Ia masih ingat betapa ia mengecam
kurangnya kesempatan bagi anak-anak imigran, juga iklim kemiskinan dan
kejahatan di tempat tinggalnya. Hal itu semakin diperparah diskriminasi
yang terjadi dalam berbagai hal, juga pelecehan yang dilakukan para
polisi. Karena itu, ketika mulai populer pada 1990-an, musik rap
dikritisi sebagai seni yang mengagungkan kekerasan dan mempertinggi
ketegangan rasial.
Sebelum memeluk Islam, ia bernama Regis. Dilahirkan di Paris pada 14 Maret 1975 dengan nama Régis Fayette-Mikano
. Pada 1977, Regis kecil yang berdarah Kongo dibawa orang tuanya
kembali ke negara asalnya dan tinggal di Brazzaville (ibukota sekaligus
kota terbesar di Republik Kongo). Régis menghabiskan masa kecilnya di
sana, sebelum akhirnya ia dan keluarganya kembali ke Prancis dan menetap
di distrik ghetto bernama Neuhof (selatan Kota Strasbourg) pada 1981.
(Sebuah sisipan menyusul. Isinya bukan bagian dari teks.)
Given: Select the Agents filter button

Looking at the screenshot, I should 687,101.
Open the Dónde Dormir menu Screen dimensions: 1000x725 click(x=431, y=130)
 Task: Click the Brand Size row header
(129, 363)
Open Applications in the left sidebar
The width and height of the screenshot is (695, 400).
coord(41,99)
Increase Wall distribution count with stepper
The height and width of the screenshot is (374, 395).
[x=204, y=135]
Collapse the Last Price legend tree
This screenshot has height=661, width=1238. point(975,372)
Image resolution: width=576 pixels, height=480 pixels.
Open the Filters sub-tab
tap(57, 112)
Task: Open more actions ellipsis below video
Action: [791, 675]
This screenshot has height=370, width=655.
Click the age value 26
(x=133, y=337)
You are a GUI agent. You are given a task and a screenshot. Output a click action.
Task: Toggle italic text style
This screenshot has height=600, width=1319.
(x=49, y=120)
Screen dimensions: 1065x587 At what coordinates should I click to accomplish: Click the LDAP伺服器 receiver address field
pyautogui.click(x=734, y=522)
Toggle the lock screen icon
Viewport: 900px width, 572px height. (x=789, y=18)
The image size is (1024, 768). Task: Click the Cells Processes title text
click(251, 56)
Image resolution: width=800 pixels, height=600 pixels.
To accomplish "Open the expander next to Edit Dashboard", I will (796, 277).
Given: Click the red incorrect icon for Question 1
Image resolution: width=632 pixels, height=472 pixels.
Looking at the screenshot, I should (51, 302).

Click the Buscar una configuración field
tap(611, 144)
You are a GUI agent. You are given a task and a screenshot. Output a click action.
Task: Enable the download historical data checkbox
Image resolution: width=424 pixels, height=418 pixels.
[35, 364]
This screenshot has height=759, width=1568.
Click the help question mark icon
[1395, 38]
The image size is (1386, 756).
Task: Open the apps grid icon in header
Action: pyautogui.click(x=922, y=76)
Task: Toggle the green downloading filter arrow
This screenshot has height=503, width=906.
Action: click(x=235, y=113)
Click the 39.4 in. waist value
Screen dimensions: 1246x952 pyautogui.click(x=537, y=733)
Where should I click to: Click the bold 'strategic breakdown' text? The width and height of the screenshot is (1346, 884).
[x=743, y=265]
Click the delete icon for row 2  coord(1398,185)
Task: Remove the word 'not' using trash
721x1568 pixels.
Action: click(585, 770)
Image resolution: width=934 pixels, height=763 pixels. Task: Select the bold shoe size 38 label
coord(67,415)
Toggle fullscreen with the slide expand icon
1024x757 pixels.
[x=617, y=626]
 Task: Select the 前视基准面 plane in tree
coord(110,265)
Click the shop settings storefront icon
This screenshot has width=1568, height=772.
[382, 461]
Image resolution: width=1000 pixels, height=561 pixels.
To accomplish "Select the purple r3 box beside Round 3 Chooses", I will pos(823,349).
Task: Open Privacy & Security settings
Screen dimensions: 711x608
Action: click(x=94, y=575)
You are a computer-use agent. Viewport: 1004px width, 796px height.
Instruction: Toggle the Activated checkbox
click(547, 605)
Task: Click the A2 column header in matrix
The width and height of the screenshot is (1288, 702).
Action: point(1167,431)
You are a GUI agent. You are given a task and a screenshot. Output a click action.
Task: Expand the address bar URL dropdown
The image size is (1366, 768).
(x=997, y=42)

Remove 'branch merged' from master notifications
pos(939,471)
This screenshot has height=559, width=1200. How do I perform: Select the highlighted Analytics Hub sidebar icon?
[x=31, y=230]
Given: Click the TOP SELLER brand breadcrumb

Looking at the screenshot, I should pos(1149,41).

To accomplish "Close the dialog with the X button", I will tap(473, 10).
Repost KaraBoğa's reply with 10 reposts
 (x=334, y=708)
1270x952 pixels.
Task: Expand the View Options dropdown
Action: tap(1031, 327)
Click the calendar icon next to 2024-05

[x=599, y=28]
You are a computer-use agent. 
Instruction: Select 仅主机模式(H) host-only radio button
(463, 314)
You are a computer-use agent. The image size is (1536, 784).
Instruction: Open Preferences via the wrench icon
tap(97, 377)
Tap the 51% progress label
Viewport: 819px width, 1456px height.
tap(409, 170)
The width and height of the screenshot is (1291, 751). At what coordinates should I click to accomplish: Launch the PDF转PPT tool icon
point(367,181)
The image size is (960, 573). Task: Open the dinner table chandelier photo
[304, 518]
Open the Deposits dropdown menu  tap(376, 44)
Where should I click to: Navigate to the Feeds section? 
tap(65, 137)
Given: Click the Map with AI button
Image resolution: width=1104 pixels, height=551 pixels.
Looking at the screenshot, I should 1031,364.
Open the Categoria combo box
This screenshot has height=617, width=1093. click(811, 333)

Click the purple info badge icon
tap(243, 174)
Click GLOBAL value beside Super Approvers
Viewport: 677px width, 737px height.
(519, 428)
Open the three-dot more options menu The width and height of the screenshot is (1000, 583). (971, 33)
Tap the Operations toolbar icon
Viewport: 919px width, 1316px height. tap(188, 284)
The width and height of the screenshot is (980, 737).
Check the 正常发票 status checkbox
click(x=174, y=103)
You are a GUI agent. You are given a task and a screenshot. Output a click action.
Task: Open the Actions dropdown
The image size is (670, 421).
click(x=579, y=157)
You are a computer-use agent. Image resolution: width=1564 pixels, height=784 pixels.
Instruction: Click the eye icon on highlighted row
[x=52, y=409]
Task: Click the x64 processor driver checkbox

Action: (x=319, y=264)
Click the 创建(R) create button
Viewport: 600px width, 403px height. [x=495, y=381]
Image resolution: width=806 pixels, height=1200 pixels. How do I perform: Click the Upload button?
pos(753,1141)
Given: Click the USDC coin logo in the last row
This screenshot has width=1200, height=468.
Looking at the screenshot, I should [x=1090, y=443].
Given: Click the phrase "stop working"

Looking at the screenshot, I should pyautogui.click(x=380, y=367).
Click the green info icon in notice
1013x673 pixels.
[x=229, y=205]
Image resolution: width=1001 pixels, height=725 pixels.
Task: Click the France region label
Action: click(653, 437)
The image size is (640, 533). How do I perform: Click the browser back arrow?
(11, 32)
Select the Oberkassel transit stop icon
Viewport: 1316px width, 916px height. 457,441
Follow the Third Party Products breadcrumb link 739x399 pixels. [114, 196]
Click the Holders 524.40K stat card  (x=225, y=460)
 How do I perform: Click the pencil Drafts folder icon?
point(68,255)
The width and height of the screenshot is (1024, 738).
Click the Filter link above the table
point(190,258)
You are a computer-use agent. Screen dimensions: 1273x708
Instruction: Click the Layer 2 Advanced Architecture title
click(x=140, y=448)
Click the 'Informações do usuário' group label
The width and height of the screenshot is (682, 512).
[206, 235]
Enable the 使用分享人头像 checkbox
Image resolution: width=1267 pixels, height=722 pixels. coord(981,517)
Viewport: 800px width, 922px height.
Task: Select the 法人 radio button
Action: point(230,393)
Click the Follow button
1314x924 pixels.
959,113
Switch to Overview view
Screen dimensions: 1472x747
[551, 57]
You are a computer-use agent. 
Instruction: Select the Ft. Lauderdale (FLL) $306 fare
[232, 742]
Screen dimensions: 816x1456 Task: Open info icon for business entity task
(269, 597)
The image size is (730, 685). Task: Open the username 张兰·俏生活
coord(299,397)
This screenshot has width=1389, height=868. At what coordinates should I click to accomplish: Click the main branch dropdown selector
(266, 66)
Saat Regis memasuki usia remaja, ayahnya
pergi meninggalkan rumah. Sejak itu, ibunya harus berjuang seorang diri
membesarkan dan mendidik Regis orang anaknya. Dan sejak itu pula, Regis
mulai tumbuh menjadi penjahat kecil.
Di lingkungan barunya yang keras, tanpa
sosok ayah, Regis belajar memenuhi keterbatasan dan kekurangan yang
didapatinya di rumah. Dari kejahatan-kejahatan kecil yang dilakukannya,
ia terus tumbuh menjadi penjahat yang berhasil membangun dominasi
bersama beberapa temannya.
Ia menjambret dan mencuri mobil, demi
untuk menghasilkan uang yang tidak bisa diperolehnya dari rumah. Dalam
kondisi itu, Regis menjalani tiga peran kehidupan sekaligus. Ia adalah
seorang seorang anak yang berjuang mempertahankan hidup keluarganya,
siswa yang berprestasi di sekolah, serta penjahat jalanan yang lihai.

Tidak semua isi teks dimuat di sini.